Why are the Canadian wildfires so bad?

The Forest Burning in Canada is Burning Like a Thing: Implications for Wildfires and Fires in the Eastern Suburbs

Gerald Cheng, the warning preparedness meteorologist at Environment and Climate Change Canada, is unsure if the rain will be enough. He said in a media availability on Saturday morning that southwest Quebec could get some precipitation on Sunday, whereas the fires in northern Quebec won’t get any rain until Tuesday.

It’ll be about 10 to 20 millimeters — less than an inch — of water. The impact it will have on the fires will depend on the size of the blaze, which could grow before the rain.

It is not common for the smoke to affect so many people. The reason for the orange skies in New York City and elsewhere this past week is a large low-pressure system that has been sitting over Maine for several days. The system is dragging the smoke south to the eastern seaboard, when it is not allowing it to reach the east. The system should start to break up over the weekend, bringing some relief.

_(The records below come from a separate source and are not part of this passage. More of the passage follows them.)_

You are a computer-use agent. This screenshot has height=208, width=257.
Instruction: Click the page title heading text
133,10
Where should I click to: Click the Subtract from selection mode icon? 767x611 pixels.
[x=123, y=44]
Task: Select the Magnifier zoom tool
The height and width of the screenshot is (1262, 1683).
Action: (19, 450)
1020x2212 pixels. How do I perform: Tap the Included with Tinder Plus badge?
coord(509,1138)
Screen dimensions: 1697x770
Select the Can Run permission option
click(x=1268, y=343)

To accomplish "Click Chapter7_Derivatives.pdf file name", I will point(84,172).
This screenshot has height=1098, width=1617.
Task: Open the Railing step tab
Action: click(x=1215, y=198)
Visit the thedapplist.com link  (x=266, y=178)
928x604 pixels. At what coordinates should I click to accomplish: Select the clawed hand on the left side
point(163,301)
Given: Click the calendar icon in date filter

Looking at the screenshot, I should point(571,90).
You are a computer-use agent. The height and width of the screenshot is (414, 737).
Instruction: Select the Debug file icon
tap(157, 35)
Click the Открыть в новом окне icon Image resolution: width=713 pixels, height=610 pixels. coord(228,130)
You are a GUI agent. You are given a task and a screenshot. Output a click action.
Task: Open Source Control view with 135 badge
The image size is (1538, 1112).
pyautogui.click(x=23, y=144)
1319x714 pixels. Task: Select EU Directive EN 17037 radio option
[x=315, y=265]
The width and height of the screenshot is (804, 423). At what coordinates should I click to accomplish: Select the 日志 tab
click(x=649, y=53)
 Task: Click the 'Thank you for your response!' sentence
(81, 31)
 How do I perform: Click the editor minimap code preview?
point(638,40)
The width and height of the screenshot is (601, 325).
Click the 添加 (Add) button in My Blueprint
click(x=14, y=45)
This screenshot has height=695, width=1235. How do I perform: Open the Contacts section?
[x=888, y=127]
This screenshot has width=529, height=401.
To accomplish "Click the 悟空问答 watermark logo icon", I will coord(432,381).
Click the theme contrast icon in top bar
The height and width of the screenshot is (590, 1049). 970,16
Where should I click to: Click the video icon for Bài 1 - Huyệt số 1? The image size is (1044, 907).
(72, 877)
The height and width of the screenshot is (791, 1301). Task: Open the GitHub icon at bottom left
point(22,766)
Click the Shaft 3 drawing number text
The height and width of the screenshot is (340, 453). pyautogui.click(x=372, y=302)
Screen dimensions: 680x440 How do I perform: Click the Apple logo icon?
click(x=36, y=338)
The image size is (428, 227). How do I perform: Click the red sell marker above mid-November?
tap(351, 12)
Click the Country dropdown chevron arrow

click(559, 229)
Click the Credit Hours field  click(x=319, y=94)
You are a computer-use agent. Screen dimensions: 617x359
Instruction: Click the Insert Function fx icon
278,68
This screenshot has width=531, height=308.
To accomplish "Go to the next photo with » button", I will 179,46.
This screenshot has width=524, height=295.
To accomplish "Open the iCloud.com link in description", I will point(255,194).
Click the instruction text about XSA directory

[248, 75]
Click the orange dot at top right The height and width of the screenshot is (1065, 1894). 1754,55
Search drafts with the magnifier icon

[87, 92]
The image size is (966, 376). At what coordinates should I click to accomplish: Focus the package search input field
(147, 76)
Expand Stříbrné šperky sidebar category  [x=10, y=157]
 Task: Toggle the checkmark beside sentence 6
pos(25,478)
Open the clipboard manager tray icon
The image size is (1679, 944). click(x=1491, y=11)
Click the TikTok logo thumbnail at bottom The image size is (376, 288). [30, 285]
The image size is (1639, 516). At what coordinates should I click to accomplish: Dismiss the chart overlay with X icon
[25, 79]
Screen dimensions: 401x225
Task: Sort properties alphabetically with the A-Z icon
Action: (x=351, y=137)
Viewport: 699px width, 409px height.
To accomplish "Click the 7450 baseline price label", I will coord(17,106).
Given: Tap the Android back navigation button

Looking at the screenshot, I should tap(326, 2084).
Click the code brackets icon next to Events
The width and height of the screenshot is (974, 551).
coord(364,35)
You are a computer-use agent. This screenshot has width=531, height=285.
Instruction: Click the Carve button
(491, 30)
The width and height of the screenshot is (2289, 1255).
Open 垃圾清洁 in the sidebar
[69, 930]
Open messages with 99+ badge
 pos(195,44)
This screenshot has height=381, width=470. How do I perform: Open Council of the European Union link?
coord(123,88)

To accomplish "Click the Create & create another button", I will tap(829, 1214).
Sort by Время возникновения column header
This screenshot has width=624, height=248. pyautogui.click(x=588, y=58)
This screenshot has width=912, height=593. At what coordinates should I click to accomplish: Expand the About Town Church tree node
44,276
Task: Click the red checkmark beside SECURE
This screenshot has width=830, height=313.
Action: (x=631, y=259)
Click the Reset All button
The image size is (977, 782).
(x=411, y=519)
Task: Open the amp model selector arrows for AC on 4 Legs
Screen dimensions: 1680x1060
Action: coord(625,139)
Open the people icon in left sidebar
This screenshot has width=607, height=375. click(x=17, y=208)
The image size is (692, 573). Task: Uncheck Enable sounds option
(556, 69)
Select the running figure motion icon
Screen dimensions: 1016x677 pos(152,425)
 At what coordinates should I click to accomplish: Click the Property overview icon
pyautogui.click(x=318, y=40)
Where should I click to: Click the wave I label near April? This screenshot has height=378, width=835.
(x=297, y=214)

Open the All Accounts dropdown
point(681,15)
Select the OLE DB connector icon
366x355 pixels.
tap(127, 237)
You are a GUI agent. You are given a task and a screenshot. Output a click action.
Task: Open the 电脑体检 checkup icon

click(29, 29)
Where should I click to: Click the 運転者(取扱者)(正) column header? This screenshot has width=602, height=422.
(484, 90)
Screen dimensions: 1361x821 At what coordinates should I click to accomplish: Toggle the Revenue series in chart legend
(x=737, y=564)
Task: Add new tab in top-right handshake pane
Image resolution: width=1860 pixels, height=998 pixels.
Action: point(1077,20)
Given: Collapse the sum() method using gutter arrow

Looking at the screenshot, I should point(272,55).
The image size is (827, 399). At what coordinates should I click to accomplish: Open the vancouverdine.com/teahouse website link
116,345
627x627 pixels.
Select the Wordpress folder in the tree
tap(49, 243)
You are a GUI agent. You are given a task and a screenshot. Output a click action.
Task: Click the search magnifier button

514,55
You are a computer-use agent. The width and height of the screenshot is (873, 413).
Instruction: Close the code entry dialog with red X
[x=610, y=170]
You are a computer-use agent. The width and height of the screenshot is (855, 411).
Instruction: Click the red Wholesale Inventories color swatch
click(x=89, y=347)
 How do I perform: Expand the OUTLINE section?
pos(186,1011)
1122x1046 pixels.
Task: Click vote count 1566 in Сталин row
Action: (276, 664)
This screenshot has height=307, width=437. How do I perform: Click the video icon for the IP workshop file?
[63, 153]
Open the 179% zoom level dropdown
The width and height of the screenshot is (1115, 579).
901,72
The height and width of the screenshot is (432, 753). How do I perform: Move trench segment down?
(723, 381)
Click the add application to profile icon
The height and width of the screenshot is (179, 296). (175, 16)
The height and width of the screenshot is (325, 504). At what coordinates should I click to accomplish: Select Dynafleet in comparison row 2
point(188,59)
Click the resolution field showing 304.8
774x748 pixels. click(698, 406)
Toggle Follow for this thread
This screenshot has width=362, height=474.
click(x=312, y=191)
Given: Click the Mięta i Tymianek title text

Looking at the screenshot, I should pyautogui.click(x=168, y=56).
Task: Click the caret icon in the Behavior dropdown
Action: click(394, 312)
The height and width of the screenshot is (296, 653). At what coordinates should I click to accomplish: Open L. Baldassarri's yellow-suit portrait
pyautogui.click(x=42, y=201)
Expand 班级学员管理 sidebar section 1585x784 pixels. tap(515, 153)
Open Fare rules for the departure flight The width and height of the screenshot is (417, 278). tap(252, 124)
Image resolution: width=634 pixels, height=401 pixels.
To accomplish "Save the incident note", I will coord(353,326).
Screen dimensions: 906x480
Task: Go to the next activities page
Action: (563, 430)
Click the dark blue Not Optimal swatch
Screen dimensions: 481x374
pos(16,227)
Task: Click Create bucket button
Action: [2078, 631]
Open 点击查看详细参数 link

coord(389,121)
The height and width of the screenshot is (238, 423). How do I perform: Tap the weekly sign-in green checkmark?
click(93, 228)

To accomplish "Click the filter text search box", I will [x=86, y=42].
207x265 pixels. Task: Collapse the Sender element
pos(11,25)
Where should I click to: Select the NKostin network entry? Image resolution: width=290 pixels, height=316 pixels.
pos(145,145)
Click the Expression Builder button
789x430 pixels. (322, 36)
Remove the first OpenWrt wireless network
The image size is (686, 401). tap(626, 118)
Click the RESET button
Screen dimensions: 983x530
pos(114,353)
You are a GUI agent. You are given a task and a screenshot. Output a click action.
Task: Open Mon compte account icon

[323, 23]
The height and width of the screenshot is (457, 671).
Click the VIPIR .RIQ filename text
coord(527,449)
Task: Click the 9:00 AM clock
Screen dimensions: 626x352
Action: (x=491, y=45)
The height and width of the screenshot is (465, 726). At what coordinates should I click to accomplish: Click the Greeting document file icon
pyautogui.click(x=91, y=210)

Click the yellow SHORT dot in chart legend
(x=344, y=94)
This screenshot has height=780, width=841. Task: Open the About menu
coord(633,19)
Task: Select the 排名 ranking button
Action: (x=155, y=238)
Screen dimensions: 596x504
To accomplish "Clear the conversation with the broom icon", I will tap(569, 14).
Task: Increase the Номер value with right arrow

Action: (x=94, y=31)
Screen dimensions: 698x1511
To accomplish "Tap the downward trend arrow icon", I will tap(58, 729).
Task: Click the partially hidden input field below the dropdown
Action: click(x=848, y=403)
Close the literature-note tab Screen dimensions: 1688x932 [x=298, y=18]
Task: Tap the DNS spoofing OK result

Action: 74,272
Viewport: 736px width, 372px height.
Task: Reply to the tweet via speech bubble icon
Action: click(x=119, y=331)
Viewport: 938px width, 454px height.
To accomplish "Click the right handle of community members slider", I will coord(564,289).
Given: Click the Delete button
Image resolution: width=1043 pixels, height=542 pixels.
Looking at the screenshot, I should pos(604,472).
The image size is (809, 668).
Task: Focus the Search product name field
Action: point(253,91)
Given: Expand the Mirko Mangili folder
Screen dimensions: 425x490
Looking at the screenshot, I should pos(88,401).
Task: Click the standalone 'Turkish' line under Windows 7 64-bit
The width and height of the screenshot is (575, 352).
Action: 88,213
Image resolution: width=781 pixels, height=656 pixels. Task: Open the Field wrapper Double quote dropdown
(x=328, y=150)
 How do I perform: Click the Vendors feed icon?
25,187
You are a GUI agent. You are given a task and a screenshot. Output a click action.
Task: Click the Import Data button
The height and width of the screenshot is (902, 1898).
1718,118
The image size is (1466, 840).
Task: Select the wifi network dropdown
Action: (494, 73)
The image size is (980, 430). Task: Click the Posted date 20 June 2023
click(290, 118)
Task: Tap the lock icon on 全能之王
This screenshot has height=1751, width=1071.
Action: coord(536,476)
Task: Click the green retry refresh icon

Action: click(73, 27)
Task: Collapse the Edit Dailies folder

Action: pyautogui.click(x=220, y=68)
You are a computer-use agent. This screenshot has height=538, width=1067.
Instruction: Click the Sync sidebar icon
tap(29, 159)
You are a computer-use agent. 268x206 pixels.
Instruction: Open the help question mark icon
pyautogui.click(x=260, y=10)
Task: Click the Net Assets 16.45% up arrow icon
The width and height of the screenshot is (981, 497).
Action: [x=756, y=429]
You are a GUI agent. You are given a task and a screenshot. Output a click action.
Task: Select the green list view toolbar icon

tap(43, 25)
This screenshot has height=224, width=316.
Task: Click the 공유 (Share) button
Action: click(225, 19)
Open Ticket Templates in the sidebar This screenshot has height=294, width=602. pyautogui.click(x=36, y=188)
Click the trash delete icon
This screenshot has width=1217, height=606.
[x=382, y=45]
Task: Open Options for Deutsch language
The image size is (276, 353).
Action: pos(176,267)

The emergency alert system instructed people in the towns of Edson and Yellowhead County to leave due to the “increasingly unpredictable” fires.

As of Saturday the government reported 75 active wildfires in the province. Quebec has 133 active forest fires with 72 of them considered to be out of control.

The warmth and lack of rain left soils and forests as dry as tinder, so when a fire ignites it can grow and spread quickly — including in places where large, destructive fires are usually rare, such as the eastern provinces of New Brunswick and Nova Scotia. It has been a record year for forest burning in Canada, with over 4 million hectares burnt so far this year, double the average of the previous century and a number that is usually reached late in the season.

We aren’t out of the woods yet despite the huge areas that have burned this year. Depending on the weather, the fires could continue for months with little respite. “If the warm dry weather continues, there is lots of fuel in the forest to burn,” says Taylor. It won’t be exhausted soon.

Smoke from fires in eastern Canada has been filling lungs and turning skies orange across the northeastern United States for the past week. Although people in western North America have gotten used to such conditions in the past few years, they are unusual in the eastern part of the continent — so what is causing this extraordinary fire season?

There is no solid explanation for this year’s anomalous spring. Piyush Jain, a research scientist at the Canadian Forest Service, says it is unlikely to be related to an El Niño climate pattern, which brings warmer temperatures to the eastern Pacific Ocean and tends to warm the planet as a whole. According to the US National Oceanographic and Atmospheric Administration, an El Nio has arrived, but it is not expected to have much effect until later in the year. Still, extraordinary weather is not unexpected as the planet warms. “Climate change is definitely a factor that is causing these extreme conditions to occur more frequently,” says Jain.